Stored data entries
※
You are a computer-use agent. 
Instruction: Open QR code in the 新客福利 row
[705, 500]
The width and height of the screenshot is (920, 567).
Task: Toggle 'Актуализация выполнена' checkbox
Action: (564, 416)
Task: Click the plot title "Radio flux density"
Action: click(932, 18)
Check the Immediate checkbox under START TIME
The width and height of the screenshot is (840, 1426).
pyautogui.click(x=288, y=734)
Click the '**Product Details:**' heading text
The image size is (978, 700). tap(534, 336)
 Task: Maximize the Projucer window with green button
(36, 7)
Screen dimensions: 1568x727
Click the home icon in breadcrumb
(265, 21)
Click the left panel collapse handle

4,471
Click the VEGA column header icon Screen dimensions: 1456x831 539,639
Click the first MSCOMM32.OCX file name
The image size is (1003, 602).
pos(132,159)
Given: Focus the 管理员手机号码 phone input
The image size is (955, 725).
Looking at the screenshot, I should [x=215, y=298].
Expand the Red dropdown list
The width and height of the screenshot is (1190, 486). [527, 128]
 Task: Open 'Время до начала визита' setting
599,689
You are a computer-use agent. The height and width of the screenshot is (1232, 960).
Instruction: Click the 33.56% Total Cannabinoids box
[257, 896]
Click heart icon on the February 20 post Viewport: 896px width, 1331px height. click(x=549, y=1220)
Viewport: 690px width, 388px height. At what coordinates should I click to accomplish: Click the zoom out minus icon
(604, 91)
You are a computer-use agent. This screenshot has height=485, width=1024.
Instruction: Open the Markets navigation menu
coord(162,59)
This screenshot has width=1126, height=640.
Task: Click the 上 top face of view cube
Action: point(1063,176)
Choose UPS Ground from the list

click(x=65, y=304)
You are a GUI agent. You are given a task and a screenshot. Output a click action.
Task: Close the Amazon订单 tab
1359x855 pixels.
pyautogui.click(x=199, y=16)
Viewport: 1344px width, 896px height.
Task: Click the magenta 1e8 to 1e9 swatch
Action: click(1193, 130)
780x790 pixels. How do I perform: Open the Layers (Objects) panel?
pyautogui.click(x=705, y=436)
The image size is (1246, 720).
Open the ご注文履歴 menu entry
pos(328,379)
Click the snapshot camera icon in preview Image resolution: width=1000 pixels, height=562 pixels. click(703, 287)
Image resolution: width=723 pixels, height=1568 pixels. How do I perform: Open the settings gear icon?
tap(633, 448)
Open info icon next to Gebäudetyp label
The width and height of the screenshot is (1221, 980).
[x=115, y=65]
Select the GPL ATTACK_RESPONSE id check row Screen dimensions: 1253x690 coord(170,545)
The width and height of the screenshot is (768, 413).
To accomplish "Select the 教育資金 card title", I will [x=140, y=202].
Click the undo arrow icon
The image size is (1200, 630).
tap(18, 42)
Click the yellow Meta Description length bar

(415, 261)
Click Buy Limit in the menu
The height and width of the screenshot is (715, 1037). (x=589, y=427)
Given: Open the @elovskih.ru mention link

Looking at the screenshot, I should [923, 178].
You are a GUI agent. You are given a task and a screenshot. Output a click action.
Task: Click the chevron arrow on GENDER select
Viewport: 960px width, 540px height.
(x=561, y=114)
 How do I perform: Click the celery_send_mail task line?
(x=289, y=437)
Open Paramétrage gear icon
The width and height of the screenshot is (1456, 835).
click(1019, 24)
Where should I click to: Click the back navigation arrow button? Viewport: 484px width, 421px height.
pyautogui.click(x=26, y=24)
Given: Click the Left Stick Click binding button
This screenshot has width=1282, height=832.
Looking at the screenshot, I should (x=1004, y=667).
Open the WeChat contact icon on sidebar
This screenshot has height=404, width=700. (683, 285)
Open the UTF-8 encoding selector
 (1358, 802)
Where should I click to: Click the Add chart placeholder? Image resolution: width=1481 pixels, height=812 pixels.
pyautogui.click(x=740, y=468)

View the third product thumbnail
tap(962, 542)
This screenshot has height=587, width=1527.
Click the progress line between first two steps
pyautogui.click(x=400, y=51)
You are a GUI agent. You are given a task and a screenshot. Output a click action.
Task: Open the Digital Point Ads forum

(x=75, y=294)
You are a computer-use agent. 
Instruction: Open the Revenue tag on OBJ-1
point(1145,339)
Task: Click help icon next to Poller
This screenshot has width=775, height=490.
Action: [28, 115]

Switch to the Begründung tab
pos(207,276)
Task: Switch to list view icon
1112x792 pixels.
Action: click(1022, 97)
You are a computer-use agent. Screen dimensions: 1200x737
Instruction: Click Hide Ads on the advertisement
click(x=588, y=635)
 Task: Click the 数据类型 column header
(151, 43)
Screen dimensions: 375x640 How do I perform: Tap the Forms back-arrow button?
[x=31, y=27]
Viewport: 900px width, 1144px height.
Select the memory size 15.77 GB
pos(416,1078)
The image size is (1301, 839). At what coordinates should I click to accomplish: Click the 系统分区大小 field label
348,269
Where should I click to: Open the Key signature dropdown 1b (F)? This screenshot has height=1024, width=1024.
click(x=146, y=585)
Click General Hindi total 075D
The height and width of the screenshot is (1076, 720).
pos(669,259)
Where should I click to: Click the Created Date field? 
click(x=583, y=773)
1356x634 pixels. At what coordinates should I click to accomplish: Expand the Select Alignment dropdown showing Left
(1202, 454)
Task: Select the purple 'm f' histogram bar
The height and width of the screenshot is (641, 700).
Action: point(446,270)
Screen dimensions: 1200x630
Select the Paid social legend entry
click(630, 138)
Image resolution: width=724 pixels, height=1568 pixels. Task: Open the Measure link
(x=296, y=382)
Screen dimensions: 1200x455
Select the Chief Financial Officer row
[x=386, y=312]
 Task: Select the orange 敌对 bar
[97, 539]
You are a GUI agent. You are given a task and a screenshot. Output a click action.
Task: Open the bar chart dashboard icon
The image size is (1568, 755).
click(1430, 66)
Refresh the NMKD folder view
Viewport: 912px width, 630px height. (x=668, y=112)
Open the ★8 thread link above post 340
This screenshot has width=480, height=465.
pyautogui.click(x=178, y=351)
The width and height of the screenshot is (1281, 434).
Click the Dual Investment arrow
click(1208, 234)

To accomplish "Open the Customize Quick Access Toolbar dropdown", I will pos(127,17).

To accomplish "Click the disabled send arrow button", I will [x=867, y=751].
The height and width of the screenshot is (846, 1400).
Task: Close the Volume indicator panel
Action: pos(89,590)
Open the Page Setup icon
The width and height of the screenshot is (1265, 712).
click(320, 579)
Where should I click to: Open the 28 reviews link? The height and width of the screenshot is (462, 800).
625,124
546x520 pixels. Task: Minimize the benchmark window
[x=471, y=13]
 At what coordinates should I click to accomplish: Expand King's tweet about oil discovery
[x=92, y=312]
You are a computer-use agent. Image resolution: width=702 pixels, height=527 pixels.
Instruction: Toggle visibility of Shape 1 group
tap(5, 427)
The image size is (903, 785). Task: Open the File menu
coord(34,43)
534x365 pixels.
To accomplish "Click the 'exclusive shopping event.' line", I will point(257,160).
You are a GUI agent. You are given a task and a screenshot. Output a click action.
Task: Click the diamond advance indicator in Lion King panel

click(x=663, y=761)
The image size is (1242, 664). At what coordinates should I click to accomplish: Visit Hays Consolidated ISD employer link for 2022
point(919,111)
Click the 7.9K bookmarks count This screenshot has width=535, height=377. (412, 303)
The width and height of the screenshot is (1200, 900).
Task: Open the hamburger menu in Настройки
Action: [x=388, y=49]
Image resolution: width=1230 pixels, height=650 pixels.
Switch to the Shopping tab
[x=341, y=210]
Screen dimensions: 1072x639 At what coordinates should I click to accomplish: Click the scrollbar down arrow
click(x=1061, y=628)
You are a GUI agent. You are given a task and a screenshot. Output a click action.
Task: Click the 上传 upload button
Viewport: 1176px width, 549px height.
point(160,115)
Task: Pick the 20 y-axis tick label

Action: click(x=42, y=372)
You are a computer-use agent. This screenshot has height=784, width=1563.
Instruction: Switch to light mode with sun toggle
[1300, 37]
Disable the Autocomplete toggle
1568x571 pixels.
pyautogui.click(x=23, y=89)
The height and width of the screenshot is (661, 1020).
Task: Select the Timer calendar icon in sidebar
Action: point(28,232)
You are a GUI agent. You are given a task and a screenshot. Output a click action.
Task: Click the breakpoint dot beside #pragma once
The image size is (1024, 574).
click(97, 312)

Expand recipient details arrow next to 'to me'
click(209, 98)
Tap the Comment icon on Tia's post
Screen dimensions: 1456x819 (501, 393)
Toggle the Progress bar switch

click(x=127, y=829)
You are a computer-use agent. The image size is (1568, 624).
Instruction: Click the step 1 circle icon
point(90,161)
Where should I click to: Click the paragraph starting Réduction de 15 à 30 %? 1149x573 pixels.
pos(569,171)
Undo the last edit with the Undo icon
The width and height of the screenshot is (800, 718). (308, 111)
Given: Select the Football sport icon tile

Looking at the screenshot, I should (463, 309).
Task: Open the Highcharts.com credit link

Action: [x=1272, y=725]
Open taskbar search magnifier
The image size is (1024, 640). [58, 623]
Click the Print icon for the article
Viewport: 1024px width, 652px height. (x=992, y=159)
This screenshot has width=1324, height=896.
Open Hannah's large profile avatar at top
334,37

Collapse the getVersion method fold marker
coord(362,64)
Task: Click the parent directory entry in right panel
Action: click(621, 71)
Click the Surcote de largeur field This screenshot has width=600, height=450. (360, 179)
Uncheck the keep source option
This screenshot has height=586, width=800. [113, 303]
※
### Problem statement:
If a line in the data above holds the string "computer", report that line.

### Problem solution:
You are a computer-use agent. 
You are a computer-use agent. The height and width of the screenshot is (1232, 960).
You are a computer-use agent. This screenshot has height=485, width=1024.
You are a computer-use agent. 
You are a computer-use agent. Screen dimensions: 1200x737
You are a computer-use agent. Image resolution: width=702 pixels, height=527 pixels.
You are a computer-use agent. This screenshot has height=784, width=1563.
You are a computer-use agent. The image size is (1568, 624).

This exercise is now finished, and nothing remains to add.